前年の所得に応じて個人住民税の額が決まると、支払義務のある住民は個人住民税を支払わなくてはなりません。個人住民税の支払い(納付)を行うためには納付書が必要です。普通徴収や「公的年金からの特別徴収」の場合、住民税の「納税通知書」「納付書」は通常は6月上旬に届けられます。

◆個人住民税の普通徴収とは?
個人住民税の納付方法には普通徴収と特別徴収があります。まずは普通徴収から確認しましょう。個人住民税の普通徴収とは、自営業者など、給与所得者(会社員など)や年金受給者以外が、納税通知書により、6月、8月、10月、翌年1月の原則年4回に分けられた税額(1回で納税も可)で、それぞれの月の納期限までに納める制度です。個人住民税の年額は同じなのですが、特別徴収と比べ1回あたりの納税額が多いのが特徴です。従業員が途中で退職した場合は、特別徴収から普通徴収になります。

◆個人住民税の特別徴収
個人住民税の特別徴収とは、個人住民税年額を毎月12回に分けて支払う制度で、「給与所得者に係る特別徴収」と「公的年金受給者に係る特別徴収」があります。

◆給与所得者に係る特別徴収
給与所得者に係る特別徴収とは、事業主(特別徴収義務者)が毎月の従業員の給与を支払う時に、従業員の個人住民税(市民税及び県民税を合わせた額)をその年の6月から翌年の5月までの12回に分けて給与から差し引きし、市区町村に納入する制度です。

■事業主が特別徴収を行う流れ
・毎年1月31日までに、従業員(アルバイト、パート、役員等を含む)の方の給与支払報告書(総括表・個人別明細書)を市区町村に提出する。
・市民税・県民税特別徴収税額の決定・変更通知書の送付:給与支払報告書等が提出されると、市区町村で個人住民税額を計算し、毎年5月中旬頃に『市民税・県民税特別徴収税額の決定・変更通知書』が事業主に送付されます。
・市民税・県民税特別徴収税額の決定・変更通知書:従業員のそれぞれの毎月の給与から徴収する税額及びその合計額(事業主が毎月市区町村に支払う金額)等が書かれた「特別徴収義務者用」と、従業員それぞれに配布する「納税義務者用」に分かれています。
・「市民税・県民税特別徴収税額の決定・変更通知書」の確認:「納税義務者用」が従業員に渡されます。

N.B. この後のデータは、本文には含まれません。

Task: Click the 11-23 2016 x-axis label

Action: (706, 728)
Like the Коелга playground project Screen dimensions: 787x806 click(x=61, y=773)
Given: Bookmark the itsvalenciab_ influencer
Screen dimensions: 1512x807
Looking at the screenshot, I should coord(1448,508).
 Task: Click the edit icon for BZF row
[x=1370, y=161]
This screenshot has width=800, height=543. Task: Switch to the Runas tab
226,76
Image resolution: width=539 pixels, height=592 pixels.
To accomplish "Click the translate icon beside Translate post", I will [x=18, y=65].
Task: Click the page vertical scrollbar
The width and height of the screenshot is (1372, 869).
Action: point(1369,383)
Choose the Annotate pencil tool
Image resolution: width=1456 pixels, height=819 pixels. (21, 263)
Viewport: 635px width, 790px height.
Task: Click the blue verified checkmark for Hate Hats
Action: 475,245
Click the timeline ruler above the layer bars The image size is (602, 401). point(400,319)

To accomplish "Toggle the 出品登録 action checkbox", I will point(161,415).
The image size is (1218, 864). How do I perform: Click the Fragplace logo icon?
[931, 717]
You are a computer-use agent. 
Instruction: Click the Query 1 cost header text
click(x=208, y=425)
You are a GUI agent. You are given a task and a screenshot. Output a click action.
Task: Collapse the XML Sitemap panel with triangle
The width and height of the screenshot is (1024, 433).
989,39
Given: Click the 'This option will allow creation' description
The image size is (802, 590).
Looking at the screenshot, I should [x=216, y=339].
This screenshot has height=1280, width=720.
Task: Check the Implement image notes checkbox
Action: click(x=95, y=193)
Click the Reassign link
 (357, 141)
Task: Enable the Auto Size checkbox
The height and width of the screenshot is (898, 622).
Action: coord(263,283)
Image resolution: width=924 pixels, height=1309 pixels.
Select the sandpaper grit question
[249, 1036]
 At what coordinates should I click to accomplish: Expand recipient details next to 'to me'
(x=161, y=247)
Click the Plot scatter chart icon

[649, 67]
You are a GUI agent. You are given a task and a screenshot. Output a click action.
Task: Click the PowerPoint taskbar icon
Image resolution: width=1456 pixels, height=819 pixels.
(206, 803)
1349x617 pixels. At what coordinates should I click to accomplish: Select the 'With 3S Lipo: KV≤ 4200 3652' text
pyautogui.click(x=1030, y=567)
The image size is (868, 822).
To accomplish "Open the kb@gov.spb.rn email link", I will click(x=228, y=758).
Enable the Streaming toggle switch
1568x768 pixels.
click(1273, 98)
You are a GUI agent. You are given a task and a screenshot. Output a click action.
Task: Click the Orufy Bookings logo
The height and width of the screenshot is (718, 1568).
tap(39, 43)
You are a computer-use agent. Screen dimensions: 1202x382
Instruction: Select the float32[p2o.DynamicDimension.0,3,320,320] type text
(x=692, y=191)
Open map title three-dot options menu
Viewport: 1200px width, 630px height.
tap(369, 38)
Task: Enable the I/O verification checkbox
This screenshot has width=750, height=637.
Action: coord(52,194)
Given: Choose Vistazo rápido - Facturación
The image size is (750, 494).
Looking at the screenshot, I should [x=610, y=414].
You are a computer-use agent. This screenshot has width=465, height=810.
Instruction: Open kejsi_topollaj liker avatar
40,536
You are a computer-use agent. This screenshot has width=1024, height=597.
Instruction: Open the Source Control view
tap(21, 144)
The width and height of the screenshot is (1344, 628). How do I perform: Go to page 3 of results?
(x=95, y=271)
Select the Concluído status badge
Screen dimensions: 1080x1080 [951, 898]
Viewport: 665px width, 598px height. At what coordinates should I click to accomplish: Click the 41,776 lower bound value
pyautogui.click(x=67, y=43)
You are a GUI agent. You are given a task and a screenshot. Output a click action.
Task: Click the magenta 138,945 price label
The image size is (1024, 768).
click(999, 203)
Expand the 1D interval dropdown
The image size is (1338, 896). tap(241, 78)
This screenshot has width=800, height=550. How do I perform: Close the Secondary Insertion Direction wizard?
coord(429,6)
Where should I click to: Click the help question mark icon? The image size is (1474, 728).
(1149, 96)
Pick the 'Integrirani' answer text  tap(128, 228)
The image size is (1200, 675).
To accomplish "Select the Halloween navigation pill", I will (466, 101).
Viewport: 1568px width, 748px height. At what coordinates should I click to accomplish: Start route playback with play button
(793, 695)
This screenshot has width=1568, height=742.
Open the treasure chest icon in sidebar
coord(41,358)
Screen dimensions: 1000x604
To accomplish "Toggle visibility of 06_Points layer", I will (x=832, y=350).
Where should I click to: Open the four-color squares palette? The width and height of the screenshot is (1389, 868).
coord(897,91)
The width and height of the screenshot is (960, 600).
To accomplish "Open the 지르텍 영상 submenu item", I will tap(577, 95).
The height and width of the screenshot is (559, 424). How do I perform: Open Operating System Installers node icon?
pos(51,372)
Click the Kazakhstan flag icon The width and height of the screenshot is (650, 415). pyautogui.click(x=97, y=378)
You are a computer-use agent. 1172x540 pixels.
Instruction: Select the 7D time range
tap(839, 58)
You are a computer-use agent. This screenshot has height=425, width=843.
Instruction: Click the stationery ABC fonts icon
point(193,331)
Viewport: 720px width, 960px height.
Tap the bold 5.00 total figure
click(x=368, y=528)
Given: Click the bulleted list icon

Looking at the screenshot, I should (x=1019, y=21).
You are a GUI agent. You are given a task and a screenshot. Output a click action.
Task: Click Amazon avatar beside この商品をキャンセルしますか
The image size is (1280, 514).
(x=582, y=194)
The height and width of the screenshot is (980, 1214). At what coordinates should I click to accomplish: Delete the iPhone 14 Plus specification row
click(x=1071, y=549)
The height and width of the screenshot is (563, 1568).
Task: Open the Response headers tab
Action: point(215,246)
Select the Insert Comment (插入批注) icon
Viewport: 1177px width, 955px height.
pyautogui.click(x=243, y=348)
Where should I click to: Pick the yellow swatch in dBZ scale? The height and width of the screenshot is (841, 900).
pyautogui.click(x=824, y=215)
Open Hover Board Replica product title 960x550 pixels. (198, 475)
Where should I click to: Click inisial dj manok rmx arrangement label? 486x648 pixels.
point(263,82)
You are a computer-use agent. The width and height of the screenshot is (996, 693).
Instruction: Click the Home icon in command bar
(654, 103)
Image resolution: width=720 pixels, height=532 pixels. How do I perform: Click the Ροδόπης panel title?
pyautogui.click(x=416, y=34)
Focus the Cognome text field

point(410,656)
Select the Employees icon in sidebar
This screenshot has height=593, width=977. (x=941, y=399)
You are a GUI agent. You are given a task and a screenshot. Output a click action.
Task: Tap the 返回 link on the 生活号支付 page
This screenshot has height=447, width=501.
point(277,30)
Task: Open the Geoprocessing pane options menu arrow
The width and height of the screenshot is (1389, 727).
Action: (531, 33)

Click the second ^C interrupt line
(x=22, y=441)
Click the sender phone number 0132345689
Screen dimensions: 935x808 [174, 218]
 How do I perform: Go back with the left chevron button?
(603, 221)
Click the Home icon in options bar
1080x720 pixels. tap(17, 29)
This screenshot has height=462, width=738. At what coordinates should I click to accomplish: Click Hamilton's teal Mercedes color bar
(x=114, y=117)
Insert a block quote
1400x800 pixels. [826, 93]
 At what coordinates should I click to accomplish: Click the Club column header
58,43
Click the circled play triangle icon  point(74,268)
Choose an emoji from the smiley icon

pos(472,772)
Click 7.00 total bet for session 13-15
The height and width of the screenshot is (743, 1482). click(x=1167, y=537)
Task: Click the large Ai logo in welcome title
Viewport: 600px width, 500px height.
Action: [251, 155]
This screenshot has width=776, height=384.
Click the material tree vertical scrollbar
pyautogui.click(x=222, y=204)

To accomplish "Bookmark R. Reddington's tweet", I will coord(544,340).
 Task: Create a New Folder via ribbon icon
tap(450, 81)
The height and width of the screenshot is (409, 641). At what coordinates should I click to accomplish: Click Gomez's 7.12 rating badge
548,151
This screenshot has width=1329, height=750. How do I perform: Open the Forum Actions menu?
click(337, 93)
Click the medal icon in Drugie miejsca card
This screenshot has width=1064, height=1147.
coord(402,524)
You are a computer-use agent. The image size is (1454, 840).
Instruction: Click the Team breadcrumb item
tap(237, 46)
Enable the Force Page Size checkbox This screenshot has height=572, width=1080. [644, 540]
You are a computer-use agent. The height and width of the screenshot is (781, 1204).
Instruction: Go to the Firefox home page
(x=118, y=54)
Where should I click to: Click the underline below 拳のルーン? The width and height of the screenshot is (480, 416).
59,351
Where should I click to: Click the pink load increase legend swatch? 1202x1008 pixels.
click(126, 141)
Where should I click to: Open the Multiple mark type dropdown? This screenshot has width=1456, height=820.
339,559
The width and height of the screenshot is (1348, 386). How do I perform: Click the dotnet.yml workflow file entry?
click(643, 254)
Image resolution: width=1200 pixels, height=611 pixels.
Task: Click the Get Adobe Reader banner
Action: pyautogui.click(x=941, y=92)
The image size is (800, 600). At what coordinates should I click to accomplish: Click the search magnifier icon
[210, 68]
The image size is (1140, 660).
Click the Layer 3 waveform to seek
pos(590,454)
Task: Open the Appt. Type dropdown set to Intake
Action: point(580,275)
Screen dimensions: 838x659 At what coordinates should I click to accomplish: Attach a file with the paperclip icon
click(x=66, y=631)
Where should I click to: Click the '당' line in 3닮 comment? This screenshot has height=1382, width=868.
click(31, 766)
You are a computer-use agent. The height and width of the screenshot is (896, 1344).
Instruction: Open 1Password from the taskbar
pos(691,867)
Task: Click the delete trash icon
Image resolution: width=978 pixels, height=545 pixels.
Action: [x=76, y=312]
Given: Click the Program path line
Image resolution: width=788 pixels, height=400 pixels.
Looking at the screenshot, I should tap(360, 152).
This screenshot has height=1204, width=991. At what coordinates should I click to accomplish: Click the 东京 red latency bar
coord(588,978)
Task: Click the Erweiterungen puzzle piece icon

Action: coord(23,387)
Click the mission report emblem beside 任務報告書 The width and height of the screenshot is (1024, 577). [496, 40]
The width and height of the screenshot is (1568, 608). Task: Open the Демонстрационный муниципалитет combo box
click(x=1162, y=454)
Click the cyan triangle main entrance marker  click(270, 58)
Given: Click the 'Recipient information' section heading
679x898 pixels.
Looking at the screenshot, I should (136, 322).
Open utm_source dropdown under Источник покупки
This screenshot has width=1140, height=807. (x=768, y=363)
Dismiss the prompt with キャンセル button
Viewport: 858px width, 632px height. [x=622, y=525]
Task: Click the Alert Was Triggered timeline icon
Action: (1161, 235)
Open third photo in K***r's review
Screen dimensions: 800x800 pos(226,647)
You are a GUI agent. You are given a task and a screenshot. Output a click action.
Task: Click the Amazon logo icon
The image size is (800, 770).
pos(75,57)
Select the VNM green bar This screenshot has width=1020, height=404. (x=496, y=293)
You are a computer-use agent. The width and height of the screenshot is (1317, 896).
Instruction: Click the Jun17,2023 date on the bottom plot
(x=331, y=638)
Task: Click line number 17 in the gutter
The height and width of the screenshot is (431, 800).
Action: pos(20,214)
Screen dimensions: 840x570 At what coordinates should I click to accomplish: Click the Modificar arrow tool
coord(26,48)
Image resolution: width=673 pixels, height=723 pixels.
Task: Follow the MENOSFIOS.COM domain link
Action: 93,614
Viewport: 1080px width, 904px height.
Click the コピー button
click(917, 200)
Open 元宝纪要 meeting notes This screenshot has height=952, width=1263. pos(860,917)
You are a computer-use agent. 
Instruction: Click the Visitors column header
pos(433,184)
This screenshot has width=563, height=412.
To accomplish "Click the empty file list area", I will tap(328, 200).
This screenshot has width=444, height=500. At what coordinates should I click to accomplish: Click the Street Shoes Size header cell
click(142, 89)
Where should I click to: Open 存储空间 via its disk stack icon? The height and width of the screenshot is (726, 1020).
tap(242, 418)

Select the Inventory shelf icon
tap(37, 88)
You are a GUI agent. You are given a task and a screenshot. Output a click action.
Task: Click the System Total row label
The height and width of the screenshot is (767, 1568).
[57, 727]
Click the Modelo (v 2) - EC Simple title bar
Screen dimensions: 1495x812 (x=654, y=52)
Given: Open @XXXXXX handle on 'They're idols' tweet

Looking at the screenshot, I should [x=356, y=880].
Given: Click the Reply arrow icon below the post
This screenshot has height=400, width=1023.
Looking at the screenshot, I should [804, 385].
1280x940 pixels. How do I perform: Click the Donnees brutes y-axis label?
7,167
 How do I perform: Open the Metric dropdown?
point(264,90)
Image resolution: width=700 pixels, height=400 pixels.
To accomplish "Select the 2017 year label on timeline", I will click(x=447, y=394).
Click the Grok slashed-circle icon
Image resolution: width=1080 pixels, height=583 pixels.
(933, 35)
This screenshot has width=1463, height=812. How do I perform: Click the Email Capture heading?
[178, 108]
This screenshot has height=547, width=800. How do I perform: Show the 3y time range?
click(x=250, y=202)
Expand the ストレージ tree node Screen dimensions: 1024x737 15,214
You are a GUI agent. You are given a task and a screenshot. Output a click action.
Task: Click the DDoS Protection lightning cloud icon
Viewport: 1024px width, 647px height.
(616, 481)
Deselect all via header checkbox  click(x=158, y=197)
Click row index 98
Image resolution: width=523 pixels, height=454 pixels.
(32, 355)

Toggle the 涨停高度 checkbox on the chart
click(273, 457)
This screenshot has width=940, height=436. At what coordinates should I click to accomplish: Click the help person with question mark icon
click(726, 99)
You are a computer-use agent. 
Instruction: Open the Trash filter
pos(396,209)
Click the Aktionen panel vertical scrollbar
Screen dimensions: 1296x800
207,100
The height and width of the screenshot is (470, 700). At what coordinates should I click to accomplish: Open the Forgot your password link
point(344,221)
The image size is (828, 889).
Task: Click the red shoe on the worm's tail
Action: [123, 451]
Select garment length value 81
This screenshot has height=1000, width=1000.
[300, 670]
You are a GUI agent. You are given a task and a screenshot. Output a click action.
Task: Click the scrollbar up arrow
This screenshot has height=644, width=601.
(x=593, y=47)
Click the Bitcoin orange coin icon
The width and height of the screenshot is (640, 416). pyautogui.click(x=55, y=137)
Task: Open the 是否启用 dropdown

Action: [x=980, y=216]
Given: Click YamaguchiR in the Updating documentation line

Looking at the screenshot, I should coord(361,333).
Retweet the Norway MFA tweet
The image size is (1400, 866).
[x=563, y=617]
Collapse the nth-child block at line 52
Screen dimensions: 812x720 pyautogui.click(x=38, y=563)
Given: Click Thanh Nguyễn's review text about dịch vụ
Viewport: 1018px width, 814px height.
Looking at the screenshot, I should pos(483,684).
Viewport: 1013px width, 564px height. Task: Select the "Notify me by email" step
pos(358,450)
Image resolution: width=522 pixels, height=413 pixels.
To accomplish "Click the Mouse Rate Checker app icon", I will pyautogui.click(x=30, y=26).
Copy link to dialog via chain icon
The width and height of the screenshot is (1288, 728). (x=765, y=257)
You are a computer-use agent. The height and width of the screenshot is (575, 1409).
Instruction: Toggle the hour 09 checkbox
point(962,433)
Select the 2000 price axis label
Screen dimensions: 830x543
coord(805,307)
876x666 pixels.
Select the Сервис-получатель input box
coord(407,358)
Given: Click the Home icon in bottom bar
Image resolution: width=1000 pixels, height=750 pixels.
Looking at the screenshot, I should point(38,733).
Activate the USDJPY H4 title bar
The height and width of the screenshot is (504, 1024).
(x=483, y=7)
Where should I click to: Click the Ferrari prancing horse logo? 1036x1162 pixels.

5月の給与明細と一緒に配られることが多いです。
・事業主は、従業員から個人住民税を6月から翌年5月までの毎月の給与から天引きし計12回に分けて徴収する。
・事業主は、それぞれの従業員から徴収した税額合計を、原則翌月10日までに市区町村の銀行口座・郵便局口座に支払う。

◆ 公的年金受給者に係る特別徴収
その年の4月1日に前年度以前から老齢基礎年金等を受給している65歳以上の公的年金受給者(単身者155万円超える年金額の方)の個人住民税(市民税・県民税)は、年金支払者(特別徴収義務者)が毎支給月に年金を受け取る時、市から通知された税額が差し引かれます。公的年金からの特別徴収が始まる最初の年は、6月及び8月に「普通徴収」で年額の4分の1を納め、10月から「特別徴収」により毎月納めることとなります。

◆個人住民税の納付書はいつ届く?
都道府県民税と市区町村民税は、市区町村の役所が合わせて集めます。前年の所得税が確定してから、市区町村の課税課が住民税を計算し、「住民税納税通知書」の納税者に送付します。普通徴収や「公的年金からの特別徴収」の場合、「納税通知書」「納付書」は通常6月上旬に届けられます。普通徴収で4回払いを選んだ場合、6月、8月、10月、翌年1月の納入期限の前に、4回に分けて納付書を送る自治体もあります。

「納税通知書」「納付書」には、年税額、税額の計算、住民税額の決定、徴収時期などが書かれています。給与所得者が退職した場合は、特別徴収から普通徴収になります。また、給与所得者は「市民税・県民税特別徴収税額の決定・変更通知書」の「納付義務者用」を5月下旬ころ受け取ります。給与が年100万円以下、2か所から給与をもらって片方から毎月給与天引き(特別徴収)されている、従業員数が2人以下等、5月末までに退職予定等の事情がある以外は、個人住民税は特別徴収となります。